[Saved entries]
━━━━━━

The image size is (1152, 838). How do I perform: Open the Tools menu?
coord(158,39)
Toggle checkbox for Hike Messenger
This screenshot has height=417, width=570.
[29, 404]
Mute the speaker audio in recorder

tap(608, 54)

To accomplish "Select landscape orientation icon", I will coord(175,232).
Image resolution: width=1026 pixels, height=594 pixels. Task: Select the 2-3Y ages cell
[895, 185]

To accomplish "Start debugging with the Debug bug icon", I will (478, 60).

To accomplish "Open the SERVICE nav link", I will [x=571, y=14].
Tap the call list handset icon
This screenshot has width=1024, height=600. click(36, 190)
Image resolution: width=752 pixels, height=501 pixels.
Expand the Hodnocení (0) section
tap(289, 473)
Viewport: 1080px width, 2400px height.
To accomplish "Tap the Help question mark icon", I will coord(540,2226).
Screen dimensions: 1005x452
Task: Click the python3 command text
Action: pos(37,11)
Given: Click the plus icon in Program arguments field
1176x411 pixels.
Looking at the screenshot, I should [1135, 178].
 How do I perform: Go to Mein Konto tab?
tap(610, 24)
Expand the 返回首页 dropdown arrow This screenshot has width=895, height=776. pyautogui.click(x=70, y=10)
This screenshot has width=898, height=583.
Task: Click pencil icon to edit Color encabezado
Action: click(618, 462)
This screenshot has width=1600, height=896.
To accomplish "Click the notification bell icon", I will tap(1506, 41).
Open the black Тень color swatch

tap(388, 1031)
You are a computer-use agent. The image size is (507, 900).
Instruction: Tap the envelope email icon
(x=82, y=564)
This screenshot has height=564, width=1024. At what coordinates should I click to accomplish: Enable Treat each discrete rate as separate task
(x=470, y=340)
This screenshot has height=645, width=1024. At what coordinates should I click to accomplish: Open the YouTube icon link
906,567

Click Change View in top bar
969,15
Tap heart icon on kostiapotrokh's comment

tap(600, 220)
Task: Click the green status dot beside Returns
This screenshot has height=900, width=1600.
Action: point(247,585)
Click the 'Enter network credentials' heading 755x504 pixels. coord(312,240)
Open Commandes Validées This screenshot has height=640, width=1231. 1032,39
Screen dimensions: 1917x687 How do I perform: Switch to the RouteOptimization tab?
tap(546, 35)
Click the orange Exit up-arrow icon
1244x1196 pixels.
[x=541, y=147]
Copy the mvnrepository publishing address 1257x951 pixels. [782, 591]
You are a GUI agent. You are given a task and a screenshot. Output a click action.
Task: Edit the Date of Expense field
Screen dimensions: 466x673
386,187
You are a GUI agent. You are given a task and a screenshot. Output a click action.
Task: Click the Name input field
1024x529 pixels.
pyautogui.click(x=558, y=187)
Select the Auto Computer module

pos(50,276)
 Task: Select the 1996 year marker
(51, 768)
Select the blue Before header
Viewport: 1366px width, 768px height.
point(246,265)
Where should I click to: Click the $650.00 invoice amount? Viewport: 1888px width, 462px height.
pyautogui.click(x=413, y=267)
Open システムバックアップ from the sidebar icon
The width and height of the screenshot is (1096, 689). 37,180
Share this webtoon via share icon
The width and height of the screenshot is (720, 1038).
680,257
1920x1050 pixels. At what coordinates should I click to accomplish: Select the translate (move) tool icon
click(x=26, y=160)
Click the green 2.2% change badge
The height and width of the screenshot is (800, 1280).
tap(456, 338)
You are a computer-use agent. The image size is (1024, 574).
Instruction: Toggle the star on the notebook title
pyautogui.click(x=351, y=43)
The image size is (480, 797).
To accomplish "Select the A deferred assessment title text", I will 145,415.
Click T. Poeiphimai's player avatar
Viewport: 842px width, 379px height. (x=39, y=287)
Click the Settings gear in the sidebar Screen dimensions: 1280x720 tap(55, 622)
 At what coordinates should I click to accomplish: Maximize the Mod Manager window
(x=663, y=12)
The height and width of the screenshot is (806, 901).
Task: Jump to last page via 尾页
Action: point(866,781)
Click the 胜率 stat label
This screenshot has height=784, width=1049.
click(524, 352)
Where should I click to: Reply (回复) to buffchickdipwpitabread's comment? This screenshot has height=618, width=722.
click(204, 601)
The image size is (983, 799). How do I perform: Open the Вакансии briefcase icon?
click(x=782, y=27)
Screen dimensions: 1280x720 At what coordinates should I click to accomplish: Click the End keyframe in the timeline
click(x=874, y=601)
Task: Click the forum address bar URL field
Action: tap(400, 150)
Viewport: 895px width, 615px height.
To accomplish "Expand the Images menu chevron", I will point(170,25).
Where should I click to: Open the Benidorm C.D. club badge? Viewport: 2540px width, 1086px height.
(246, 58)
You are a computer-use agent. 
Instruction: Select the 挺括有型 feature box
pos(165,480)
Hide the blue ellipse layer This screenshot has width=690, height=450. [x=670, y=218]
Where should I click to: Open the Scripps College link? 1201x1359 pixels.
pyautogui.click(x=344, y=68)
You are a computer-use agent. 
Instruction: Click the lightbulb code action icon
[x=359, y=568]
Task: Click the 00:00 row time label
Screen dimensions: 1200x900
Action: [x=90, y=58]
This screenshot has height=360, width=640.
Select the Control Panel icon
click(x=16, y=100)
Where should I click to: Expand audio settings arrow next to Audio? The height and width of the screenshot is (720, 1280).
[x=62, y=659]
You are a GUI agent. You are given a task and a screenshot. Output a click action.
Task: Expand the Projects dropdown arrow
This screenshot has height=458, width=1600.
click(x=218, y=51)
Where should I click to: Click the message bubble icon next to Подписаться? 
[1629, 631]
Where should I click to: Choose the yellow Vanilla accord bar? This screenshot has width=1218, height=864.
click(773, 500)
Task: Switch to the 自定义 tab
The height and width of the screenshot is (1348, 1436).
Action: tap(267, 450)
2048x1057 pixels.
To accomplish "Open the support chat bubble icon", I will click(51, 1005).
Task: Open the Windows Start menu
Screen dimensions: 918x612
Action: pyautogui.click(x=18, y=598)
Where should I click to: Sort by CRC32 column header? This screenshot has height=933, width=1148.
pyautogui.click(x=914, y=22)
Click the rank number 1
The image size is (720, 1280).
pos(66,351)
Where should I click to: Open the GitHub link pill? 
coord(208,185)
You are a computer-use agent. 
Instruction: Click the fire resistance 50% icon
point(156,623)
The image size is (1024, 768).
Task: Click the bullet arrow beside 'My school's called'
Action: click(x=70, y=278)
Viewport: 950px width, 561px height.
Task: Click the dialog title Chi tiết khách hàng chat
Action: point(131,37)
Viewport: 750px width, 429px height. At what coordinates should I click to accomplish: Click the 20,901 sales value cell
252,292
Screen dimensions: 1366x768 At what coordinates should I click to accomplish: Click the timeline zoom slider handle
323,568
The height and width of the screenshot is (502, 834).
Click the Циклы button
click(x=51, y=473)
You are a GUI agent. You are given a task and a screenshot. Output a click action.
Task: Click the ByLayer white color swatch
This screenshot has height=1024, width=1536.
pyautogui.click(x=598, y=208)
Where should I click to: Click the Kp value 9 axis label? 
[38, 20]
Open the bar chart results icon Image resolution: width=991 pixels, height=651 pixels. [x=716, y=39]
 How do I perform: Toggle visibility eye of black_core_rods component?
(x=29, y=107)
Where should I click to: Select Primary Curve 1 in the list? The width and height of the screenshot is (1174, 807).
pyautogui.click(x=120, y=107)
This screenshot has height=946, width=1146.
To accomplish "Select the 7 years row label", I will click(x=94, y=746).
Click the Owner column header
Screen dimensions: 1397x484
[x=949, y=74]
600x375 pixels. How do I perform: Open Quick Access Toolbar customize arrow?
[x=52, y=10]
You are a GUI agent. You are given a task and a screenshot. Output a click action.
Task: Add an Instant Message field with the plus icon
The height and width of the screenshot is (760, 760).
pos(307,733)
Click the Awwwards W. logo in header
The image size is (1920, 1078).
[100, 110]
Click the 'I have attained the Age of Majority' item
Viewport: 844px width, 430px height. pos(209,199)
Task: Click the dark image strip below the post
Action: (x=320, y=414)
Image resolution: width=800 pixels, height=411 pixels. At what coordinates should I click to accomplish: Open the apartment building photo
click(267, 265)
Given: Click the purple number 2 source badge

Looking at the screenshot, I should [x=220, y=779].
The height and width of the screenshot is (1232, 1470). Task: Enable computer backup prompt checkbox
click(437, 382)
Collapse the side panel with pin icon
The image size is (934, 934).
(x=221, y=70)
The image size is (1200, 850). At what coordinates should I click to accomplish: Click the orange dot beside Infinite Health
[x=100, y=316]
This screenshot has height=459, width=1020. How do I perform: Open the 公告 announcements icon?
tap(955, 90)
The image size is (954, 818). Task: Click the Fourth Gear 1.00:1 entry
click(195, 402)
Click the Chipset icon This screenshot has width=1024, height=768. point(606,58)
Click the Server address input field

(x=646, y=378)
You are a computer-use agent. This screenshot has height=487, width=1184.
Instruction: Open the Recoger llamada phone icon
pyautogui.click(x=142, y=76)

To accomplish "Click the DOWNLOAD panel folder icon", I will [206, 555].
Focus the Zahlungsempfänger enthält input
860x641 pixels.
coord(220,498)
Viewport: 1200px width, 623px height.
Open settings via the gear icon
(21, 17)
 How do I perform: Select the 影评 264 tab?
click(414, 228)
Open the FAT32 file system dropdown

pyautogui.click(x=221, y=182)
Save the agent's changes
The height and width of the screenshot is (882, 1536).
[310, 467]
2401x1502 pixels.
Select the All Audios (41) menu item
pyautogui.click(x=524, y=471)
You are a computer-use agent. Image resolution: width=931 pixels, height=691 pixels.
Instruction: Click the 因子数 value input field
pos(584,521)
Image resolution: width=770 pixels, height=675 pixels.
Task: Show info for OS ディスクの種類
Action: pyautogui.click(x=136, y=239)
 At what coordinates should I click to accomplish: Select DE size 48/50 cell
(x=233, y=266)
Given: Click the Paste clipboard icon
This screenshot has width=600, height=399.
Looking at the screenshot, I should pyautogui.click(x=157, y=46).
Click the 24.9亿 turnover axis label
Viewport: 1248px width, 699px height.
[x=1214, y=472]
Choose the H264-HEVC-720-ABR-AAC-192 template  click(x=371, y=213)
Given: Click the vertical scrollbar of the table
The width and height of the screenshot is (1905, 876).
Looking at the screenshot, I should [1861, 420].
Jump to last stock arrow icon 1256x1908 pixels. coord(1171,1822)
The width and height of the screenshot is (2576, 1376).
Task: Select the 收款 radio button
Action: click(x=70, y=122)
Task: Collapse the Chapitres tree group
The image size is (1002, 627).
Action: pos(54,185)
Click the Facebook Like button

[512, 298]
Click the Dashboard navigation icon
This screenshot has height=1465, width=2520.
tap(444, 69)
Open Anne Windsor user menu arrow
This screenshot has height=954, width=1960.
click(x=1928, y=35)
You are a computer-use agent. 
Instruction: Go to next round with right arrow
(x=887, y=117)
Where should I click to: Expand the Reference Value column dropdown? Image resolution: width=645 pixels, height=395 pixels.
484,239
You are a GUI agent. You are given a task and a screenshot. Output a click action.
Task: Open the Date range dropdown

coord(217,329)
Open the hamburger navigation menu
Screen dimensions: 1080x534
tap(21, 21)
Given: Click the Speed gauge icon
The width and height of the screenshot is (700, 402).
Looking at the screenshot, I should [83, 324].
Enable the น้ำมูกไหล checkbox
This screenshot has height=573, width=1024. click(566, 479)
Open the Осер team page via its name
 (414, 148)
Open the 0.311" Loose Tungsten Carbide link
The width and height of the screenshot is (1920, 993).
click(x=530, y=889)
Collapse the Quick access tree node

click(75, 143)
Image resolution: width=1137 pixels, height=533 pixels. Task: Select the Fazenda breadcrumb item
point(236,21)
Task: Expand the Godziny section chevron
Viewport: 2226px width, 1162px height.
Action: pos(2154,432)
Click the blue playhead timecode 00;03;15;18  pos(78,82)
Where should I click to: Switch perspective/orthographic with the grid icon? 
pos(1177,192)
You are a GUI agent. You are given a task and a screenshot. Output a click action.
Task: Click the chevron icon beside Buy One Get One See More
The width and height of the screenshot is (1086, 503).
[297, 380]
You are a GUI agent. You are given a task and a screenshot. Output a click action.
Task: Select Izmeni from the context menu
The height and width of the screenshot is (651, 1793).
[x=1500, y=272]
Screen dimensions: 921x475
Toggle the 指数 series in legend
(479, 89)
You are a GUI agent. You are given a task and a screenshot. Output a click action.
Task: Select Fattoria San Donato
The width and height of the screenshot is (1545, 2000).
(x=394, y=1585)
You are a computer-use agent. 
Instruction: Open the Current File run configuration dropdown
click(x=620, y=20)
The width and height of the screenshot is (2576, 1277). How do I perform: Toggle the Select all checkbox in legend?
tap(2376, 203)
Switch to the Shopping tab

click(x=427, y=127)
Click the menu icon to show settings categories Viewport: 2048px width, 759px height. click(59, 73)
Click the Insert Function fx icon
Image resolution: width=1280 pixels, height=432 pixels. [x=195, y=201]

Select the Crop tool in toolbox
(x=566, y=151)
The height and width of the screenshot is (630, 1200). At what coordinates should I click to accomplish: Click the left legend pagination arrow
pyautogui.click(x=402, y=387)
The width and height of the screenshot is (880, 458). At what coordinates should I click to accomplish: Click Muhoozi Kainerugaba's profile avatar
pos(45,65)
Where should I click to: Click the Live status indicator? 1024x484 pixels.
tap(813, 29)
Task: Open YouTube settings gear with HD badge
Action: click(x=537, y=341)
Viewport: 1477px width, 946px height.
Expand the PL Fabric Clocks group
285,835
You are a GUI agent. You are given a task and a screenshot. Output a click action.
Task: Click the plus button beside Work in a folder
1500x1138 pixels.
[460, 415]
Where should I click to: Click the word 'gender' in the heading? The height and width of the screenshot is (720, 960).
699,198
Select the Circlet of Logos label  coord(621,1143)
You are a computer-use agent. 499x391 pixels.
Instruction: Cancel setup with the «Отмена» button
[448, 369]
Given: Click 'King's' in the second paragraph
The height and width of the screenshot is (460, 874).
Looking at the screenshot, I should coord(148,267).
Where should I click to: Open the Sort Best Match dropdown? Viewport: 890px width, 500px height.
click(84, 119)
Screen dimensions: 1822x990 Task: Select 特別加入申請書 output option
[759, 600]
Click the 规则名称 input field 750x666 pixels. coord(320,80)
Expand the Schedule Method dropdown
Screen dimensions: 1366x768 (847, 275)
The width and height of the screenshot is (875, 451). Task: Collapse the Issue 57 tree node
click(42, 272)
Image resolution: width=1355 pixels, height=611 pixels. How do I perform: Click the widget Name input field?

━━━━━━

**To do:**
All lines above from the one containing "Where should I click to: Expand the" to the one containing "Screen dimensions: 921x475" must be repeated exactly, both lines included, and no others.

**Expected answer:**
Where should I click to: Expand the Reference Value column dropdown? Image resolution: width=645 pixels, height=395 pixels.
484,239
You are a GUI agent. You are given a task and a screenshot. Output a click action.
Task: Open the Date range dropdown

coord(217,329)
Open the hamburger navigation menu
Screen dimensions: 1080x534
tap(21, 21)
Given: Click the Speed gauge icon
The width and height of the screenshot is (700, 402).
Looking at the screenshot, I should [83, 324].
Enable the น้ำมูกไหล checkbox
This screenshot has height=573, width=1024. click(566, 479)
Open the Осер team page via its name
 (414, 148)
Open the 0.311" Loose Tungsten Carbide link
The width and height of the screenshot is (1920, 993).
click(x=530, y=889)
Collapse the Quick access tree node

click(75, 143)
Image resolution: width=1137 pixels, height=533 pixels. Task: Select the Fazenda breadcrumb item
point(236,21)
Task: Expand the Godziny section chevron
Viewport: 2226px width, 1162px height.
Action: pos(2154,432)
Click the blue playhead timecode 00;03;15;18  pos(78,82)
Where should I click to: Switch perspective/orthographic with the grid icon? 
pos(1177,192)
You are a GUI agent. You are given a task and a screenshot. Output a click action.
Task: Click the chevron icon beside Buy One Get One See More
The width and height of the screenshot is (1086, 503).
[297, 380]
You are a GUI agent. You are given a task and a screenshot. Output a click action.
Task: Select Izmeni from the context menu
The height and width of the screenshot is (651, 1793).
[x=1500, y=272]
Screen dimensions: 921x475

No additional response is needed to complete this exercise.